Лалэ была довольна: Кудрат ел с аппетитом и терпеливо ждал, пока закипит, чайник.
6
После просмотра фильма "Аршин мал алан" зрители расходились из Дворца культуры, напевая песенку Вели и Телли.
Таир любил музыку, знал немало песен и старых, и новых, из кинофильмов. Но сегодня его не волновал фильм, который он уже видел раньше, не заражало и веселье молодежи, выходившей из кинозала. Как только исчез на экране последний кадр, мысли Таира снова вернулись к тому самому важному, что ожидало его впереди: удастся ли показать себя на работе, остаться в Баку?... В памяти всплыли события и картины этого первого городского дня: беседа с управляющим трестом Исмаил-заде, который так охотно принял его, неопытного деревенского парня, работать и учиться на промысле, поздравления новых друзей в маленькой комнатке молодежного общежития, вторая встреча с Лятифой у входа в кинозал, когда она всем четверым вручила билеты, а на него, Таира, взглянула каким-то особенным взглядом... Таир почти не слушал, о чем говорили шагавшие рядом с ним Джамиль, Самандар и Биландар.

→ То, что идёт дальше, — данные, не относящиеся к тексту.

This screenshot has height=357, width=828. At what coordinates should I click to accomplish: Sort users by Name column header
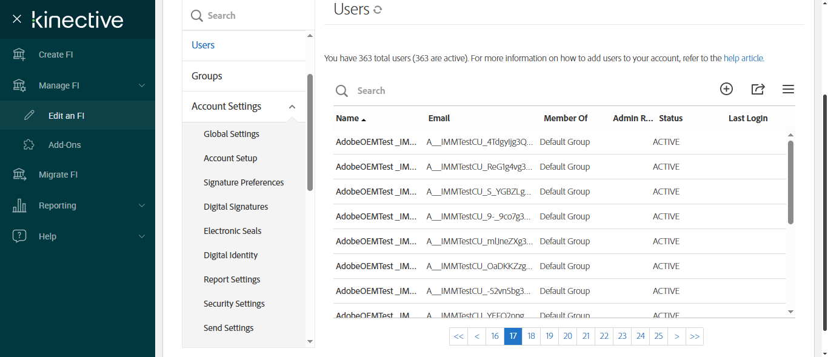point(347,118)
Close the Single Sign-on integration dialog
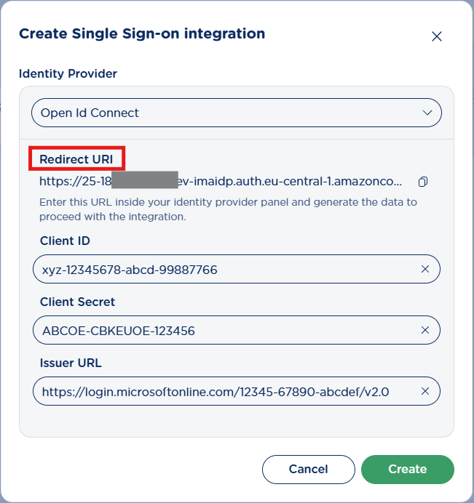This screenshot has width=474, height=503. 437,36
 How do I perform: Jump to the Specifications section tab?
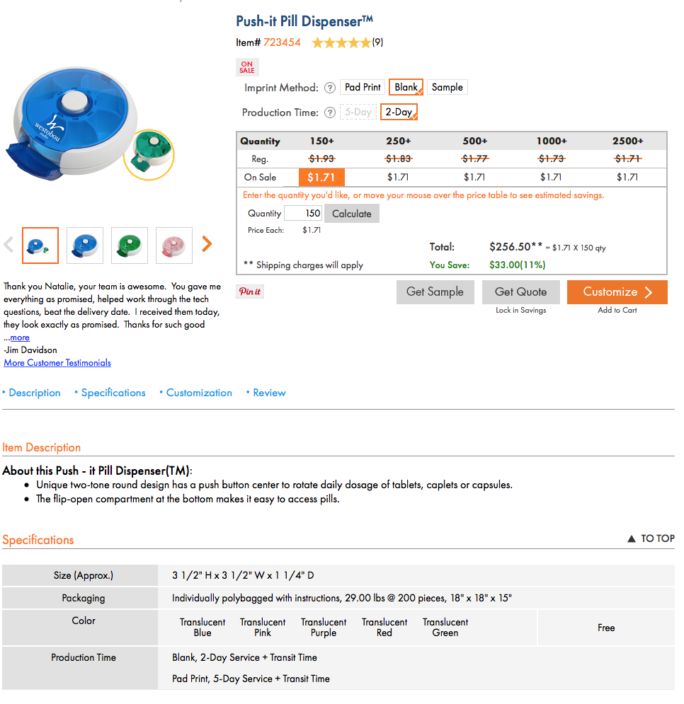[113, 393]
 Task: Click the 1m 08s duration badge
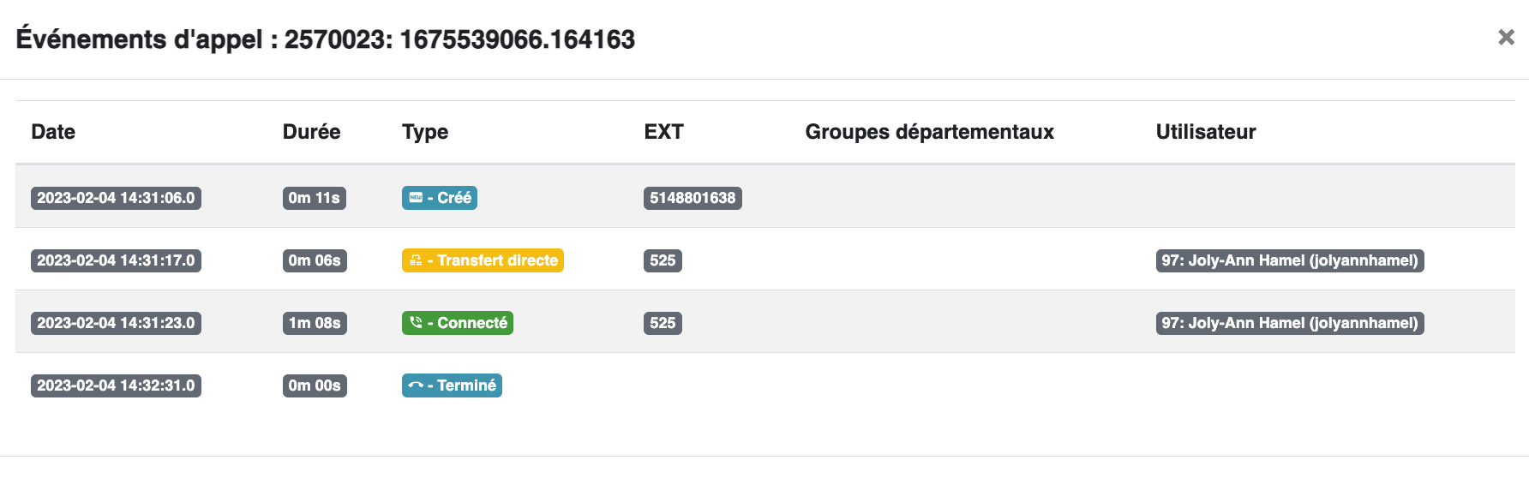[x=315, y=323]
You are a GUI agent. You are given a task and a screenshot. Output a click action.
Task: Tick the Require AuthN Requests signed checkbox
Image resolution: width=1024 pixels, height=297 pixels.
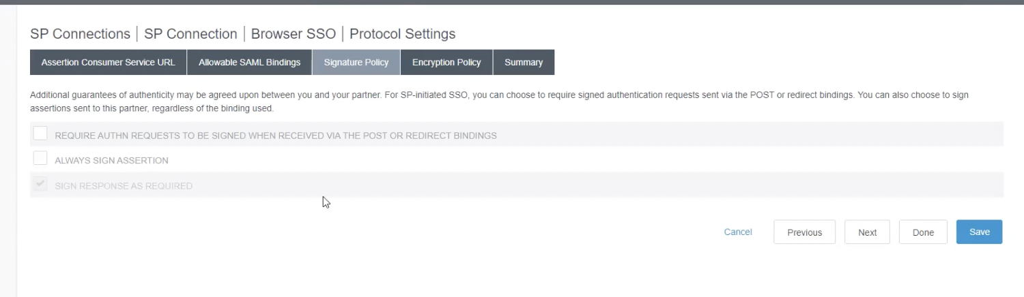click(40, 134)
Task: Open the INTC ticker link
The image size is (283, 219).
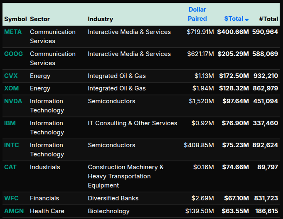Action: [x=12, y=145]
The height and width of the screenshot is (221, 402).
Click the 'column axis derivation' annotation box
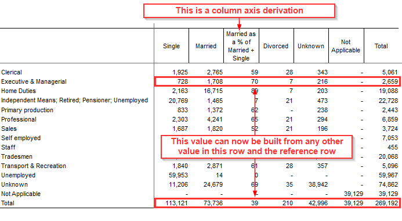(239, 10)
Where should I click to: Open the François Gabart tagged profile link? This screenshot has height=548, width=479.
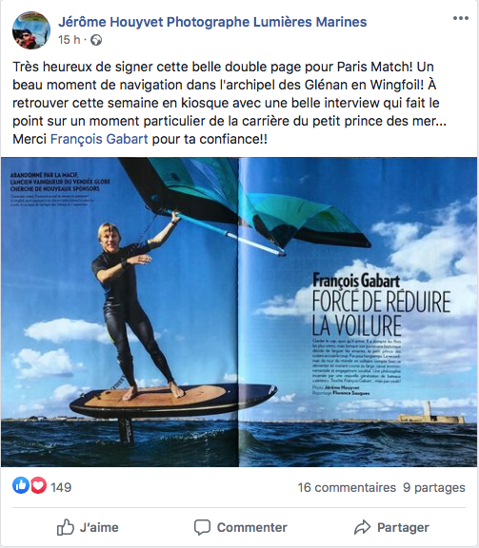99,139
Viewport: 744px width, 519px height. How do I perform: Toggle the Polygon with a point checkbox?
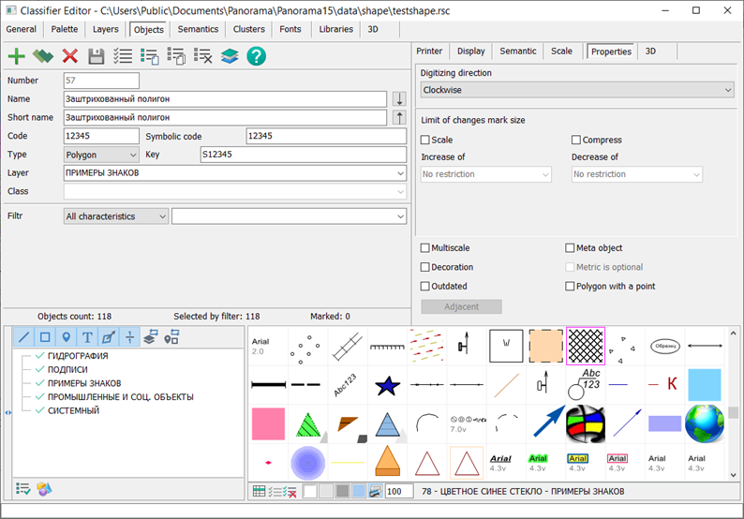point(570,286)
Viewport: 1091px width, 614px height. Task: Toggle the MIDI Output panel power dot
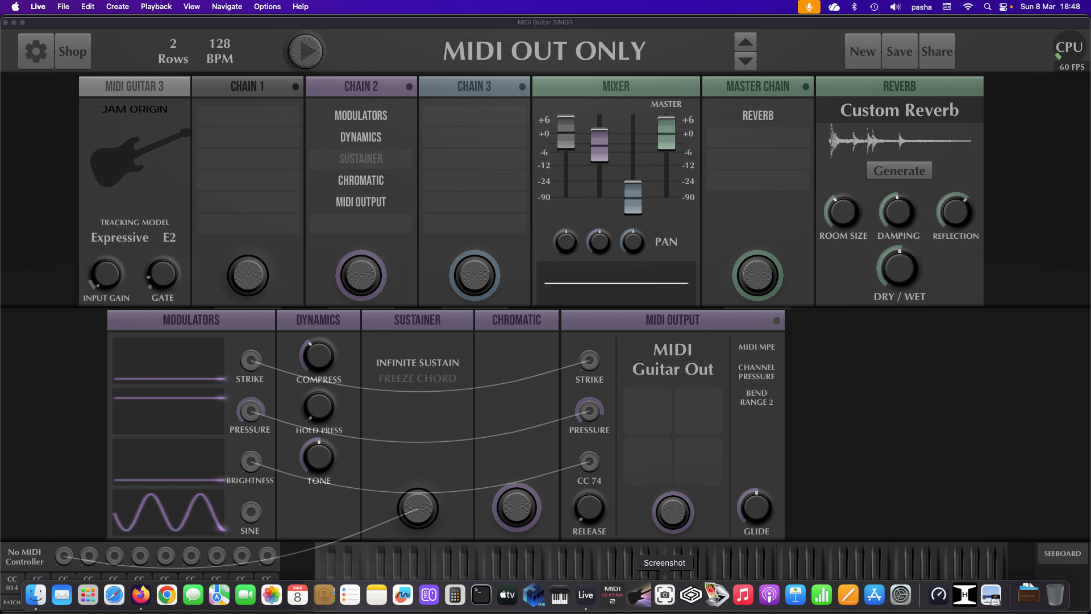tap(777, 321)
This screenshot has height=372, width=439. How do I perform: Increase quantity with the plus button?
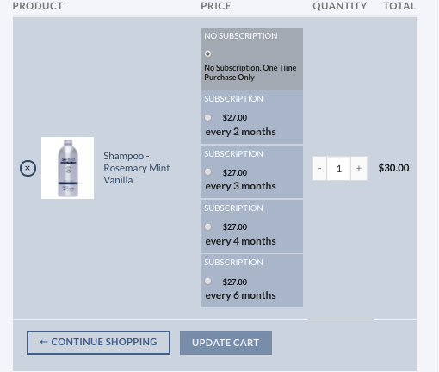pos(359,169)
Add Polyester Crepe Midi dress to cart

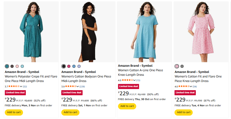tap(14, 112)
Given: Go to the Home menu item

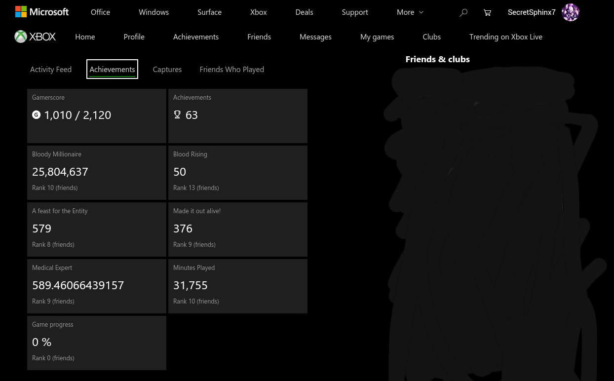Looking at the screenshot, I should coord(85,37).
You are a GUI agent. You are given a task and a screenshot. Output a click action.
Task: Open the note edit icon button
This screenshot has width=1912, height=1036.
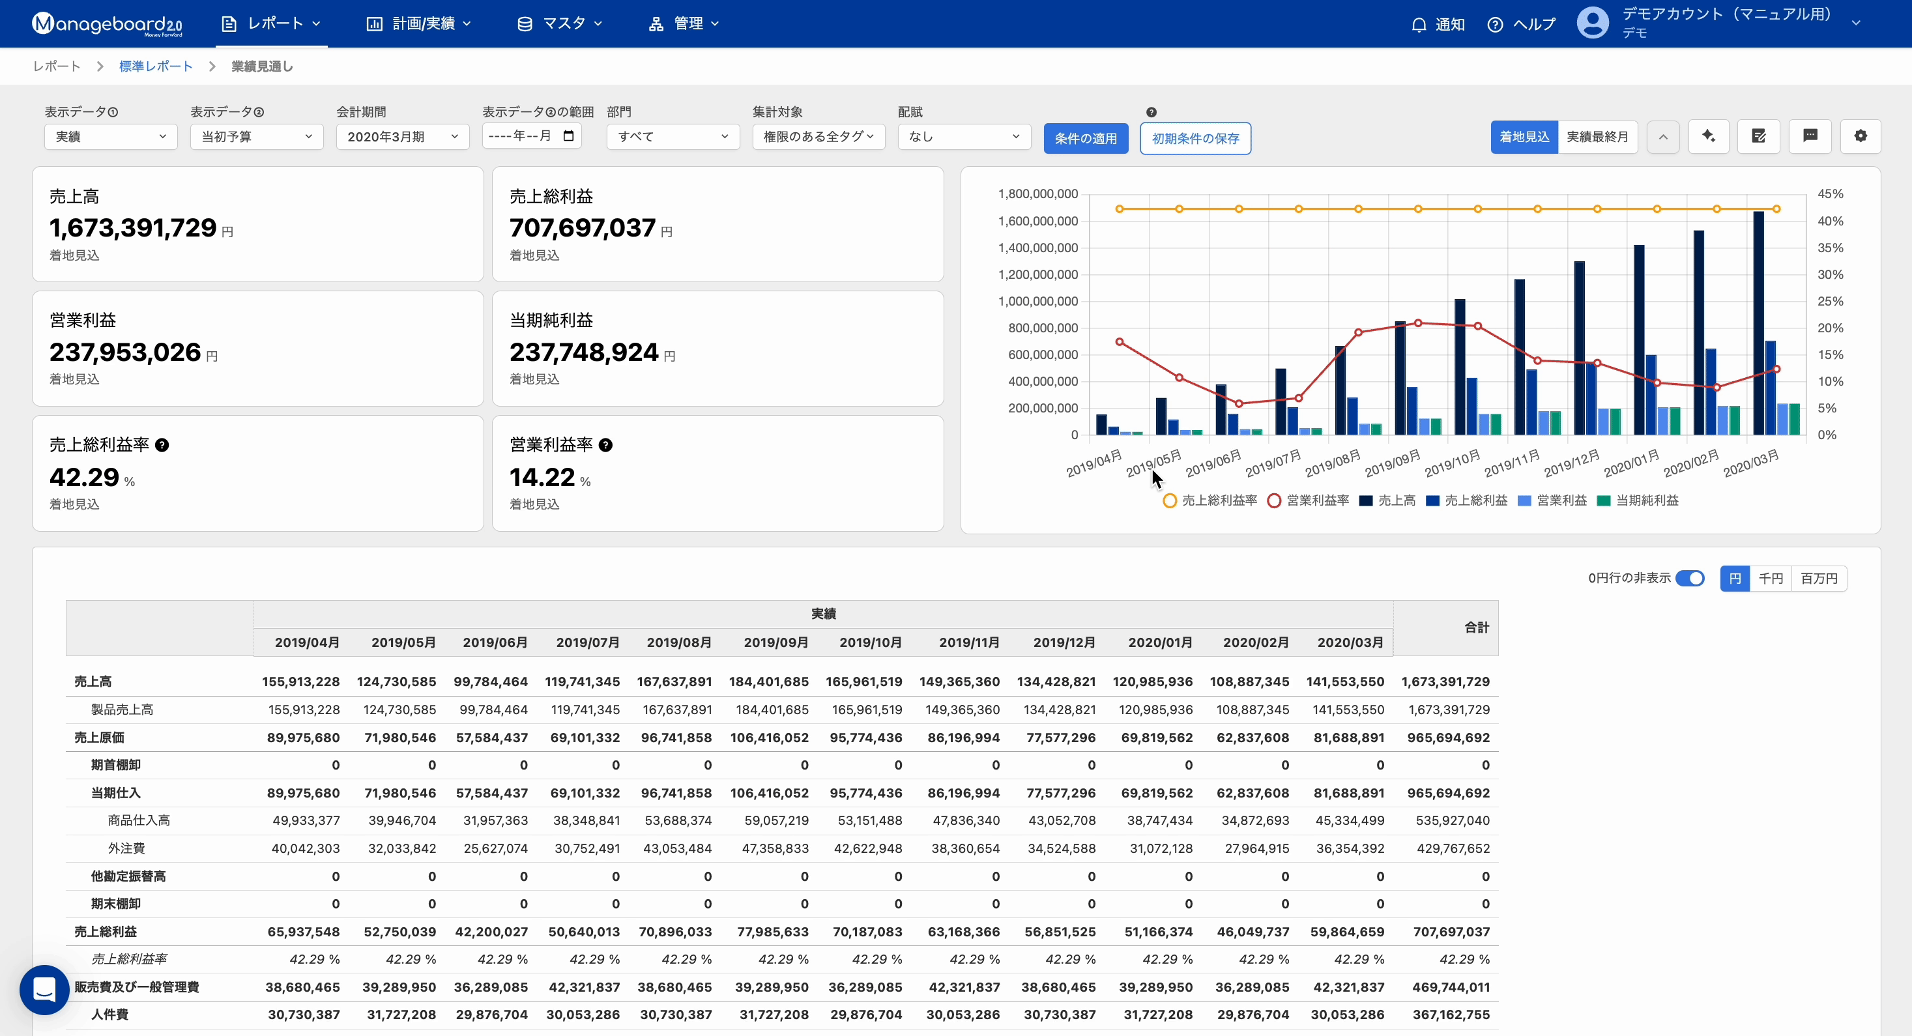(1758, 137)
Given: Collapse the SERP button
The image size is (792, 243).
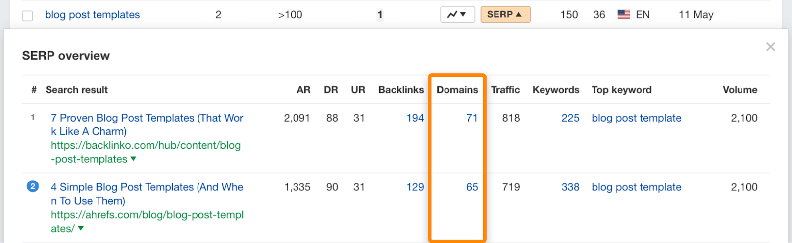Looking at the screenshot, I should pyautogui.click(x=505, y=15).
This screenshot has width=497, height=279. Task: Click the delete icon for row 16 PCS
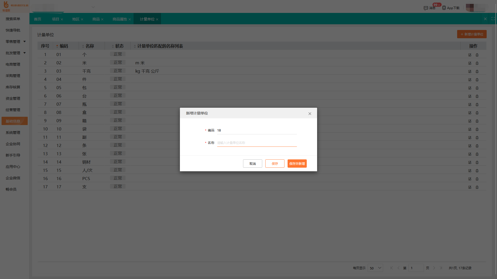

- Это что! - говорил Джамиль, расхваливая Баку и кое-что явно преувеличивая. - Здесь у нас, что ни день, какое-нибудь развлечение. Стоит тебе пробыть здесь день - другой, как и думать забудешь о своей деревне.
Новый мир, раскрывшийся перед Таиром, все больше захватывал его. Юноша постепенно привыкал к городскому шуму и головокружительной быстроте уличного движения.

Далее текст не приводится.